About this task: In the lines below, the string "size" may appear; say how many lines hold it and give nothing more.

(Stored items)
==========

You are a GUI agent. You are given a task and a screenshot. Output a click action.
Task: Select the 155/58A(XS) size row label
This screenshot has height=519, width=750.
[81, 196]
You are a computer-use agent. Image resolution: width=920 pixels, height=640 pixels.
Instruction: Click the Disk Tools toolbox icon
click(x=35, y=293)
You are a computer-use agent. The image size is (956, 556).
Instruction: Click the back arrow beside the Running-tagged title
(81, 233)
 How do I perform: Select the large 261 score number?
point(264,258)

==========

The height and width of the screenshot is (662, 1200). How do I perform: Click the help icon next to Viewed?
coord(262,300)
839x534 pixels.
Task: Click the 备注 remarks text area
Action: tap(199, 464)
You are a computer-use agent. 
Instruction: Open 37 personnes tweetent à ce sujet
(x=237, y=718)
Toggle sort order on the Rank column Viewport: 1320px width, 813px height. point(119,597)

==========

Exercise output: 2